Para anticolinérgicos classe 3:
- antidepressivos tiveram um risco 13% maior (aOR 1, 13, IC 95% 1, 10 a 1, 16)
- medicamentos antiparkinsonianos tiveram um risco aumentado em 45% (aOR 1, 45, IC 95% 1, 25 a 1, 68)
- medicamentos para bexiga tiveram um risco aumentado em 23% (aOR 1, 23, IC 95% 1, 18 a 1, 28)
Ajuda a colocar o risco em contexto. Cerca de 10 em 100 pessoas com idades entre 65 e 70 anos desenvolverão demência nos próximos 15 anos. Se as pessoas tivessem tomado antidepressivos 15 a 20 anos antes, elas teriam um risco aumentado de 19% acima do risco basal (aOR 1, 19, IC 95% 1, 10 a 1, 29). Isso significaria que 1 a 3 em cada 100 pessoas receberiam demência.
Como os pesquisadores interpretaram os resultados?
Os pesquisadores disseram que seus resultados mostraram "associações robustas entre os níveis de antidepressivos anticolinérgicos, antiparkinsons e urológicos e o risco de um diagnóstico de demência até 20 anos após a exposição".
Eles disseram que "outros anticolinérgicos parecem não estar ligados ao risco de demência".
Eles acrescentaram que os médicos "devem continuar vigilantes com relação ao uso de drogas anticolinérgicas" e devem "considerar o risco de efeitos cognitivos a longo prazo" ao pensar se os benefícios desses medicamentos superam os possíveis danos.
Conclusão
As manchetes desta história contribuem para uma leitura alarmante, especialmente se você estiver tomando um medicamento como um antidepressivo. Embora o estudo suscite preocupações, é importante lembrar que o risco potencial adicionado a qualquer indivíduo é pequeno e que o risco não é comprovado.

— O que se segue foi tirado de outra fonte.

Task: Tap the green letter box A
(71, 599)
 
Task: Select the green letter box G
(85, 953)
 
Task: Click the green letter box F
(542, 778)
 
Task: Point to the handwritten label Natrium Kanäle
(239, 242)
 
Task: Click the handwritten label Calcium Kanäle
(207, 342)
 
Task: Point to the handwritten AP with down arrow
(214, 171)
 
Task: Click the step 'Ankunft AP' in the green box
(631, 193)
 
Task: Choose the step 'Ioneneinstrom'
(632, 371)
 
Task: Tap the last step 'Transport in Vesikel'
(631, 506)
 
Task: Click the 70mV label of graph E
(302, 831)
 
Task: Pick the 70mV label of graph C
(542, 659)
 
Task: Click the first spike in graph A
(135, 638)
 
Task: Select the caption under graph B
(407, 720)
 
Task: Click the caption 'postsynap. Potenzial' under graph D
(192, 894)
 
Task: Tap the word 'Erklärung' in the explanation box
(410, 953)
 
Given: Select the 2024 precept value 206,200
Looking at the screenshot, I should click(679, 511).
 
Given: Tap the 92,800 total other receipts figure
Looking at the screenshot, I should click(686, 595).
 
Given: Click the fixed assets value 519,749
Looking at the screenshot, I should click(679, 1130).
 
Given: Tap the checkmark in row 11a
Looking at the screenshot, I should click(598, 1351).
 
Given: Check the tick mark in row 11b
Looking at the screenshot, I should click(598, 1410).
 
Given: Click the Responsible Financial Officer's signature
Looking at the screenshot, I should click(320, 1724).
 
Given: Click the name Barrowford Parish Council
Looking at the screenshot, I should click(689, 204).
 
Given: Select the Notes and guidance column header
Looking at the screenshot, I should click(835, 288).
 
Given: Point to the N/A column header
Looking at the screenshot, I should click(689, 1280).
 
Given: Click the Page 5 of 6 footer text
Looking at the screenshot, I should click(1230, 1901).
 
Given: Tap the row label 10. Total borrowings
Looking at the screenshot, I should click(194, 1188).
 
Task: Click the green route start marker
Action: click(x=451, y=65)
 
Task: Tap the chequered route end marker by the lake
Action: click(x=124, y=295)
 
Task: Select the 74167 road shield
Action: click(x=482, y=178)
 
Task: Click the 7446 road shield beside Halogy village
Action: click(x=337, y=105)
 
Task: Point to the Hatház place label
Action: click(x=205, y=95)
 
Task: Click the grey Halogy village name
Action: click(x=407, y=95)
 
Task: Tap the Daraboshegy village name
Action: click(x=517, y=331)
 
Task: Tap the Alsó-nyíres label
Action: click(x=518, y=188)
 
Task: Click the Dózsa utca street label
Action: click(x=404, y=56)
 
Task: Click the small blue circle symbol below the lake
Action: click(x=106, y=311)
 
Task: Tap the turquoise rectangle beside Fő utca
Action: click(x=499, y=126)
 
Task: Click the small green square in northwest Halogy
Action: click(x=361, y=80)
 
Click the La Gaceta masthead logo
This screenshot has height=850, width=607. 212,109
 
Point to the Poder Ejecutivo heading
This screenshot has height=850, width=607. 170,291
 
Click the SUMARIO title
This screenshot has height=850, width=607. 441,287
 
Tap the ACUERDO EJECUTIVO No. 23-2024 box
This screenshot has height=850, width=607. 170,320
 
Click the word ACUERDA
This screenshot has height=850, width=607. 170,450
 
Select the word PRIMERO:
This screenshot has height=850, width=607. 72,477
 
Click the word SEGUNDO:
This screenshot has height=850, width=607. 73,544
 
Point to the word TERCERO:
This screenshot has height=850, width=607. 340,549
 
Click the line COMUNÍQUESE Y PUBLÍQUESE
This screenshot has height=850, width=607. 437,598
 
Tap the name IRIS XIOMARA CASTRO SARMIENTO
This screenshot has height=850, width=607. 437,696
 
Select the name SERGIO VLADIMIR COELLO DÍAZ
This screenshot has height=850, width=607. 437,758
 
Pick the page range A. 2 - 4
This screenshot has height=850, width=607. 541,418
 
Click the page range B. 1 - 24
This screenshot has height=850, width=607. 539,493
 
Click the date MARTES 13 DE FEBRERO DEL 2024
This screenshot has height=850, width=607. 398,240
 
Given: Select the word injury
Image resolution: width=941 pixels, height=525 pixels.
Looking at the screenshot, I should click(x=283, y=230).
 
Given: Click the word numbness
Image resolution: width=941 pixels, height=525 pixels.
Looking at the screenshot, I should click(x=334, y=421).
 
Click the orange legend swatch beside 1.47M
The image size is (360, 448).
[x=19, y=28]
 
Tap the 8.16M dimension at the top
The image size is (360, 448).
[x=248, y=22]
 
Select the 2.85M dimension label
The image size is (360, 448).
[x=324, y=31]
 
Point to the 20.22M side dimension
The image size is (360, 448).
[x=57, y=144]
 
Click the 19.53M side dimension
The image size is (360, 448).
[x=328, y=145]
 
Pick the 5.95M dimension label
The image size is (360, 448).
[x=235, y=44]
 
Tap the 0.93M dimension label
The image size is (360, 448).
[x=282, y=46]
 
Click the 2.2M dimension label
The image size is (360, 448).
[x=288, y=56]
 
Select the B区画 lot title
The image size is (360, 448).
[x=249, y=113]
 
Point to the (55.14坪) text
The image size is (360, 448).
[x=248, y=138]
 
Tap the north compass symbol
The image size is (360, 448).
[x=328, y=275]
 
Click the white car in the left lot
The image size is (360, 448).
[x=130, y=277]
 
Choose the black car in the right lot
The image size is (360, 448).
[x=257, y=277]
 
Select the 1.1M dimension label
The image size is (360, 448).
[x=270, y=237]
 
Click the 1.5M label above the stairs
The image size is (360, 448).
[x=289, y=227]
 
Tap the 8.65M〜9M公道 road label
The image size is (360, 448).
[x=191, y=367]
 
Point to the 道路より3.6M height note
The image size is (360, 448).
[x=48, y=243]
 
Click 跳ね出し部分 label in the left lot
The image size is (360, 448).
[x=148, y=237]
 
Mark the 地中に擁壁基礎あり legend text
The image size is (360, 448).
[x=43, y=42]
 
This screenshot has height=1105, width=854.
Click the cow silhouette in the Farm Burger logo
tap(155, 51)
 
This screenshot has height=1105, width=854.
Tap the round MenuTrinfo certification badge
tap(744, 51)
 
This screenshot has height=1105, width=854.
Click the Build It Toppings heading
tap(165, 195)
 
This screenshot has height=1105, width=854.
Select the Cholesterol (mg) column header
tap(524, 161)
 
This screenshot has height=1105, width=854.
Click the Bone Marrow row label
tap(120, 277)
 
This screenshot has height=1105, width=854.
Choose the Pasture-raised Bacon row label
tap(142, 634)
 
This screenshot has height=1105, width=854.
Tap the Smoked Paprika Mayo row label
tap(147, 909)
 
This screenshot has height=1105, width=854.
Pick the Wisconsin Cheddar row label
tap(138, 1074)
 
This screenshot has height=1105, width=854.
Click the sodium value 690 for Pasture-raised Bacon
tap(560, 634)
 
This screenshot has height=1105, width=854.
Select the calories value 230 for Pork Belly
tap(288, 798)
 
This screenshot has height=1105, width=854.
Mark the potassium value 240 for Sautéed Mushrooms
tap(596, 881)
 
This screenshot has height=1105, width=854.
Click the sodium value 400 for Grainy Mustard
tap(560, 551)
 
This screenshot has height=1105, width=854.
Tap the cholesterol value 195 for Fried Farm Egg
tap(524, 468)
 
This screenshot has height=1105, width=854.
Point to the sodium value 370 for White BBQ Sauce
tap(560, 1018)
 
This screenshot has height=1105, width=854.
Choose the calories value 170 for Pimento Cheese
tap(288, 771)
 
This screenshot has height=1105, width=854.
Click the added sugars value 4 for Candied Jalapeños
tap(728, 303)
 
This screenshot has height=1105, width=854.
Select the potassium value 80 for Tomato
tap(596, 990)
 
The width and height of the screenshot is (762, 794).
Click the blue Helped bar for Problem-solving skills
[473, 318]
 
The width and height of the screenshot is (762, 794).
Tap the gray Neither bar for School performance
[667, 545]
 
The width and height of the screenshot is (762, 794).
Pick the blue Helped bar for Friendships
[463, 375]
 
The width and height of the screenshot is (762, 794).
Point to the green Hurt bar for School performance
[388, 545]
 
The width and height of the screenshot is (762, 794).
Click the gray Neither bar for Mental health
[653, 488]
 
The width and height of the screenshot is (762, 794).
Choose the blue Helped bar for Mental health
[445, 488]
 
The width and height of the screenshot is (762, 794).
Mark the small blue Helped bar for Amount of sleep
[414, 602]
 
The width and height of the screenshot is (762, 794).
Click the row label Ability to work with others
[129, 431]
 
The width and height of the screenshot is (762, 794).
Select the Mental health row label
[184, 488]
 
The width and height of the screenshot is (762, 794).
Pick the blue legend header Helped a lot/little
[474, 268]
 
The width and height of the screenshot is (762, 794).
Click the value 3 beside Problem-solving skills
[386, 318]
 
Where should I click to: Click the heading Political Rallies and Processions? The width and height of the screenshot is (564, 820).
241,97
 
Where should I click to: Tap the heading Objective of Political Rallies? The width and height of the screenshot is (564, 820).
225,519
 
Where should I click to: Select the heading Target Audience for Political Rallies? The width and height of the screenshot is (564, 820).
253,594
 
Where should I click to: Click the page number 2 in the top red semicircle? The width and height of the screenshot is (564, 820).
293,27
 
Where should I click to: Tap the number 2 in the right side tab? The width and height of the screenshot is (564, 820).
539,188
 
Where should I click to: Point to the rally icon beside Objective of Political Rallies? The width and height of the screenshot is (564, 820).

O estudo foi cuidadosamente realizado com uma grande quantidade de dados. No entanto, existem algumas limitações a serem observadas, que podem afetar a precisão dos resultados:
- demência é subdiagnosticada e até metade das pessoas com demência pode não ter um diagnóstico registrado em suas anotações
- medicamentos vendidos sem receita não estão incluídos no banco de dados do GP, portanto, as pessoas no estudo podem estar tomando medicamentos anticolinérgicos que não foram registrados
- como não sabemos as causas da demência, não é possível ajustar os dados para levar em conta todos eles, e alguns fatores de confusão não medidos podem não ter sido incluídos
Se você está preocupado com o risco de tomar algum medicamento, fale com seu médico. Nem todos os medicamentos para problemas da bexiga, depressão ou doença de Parkinson são anticolinérgicos, portanto você pode não ser afetado. Por exemplo, os antidepressivos mais comumente prescritos citalopram, sertralina e fluoxetina não seriam um medicamento anticolinérgico de classe 3 e não foram incluídos nesta análise.
Se você estiver tomando um medicamento anticolinérgico para uma dessas condições, poderá discutir se os benefícios superam os riscos e se há uma alternativa para a qual você poderia mudar. É mais seguro continuar a tomar os medicamentos prescritos até que você converse com seu médico - não pare de tomá-los.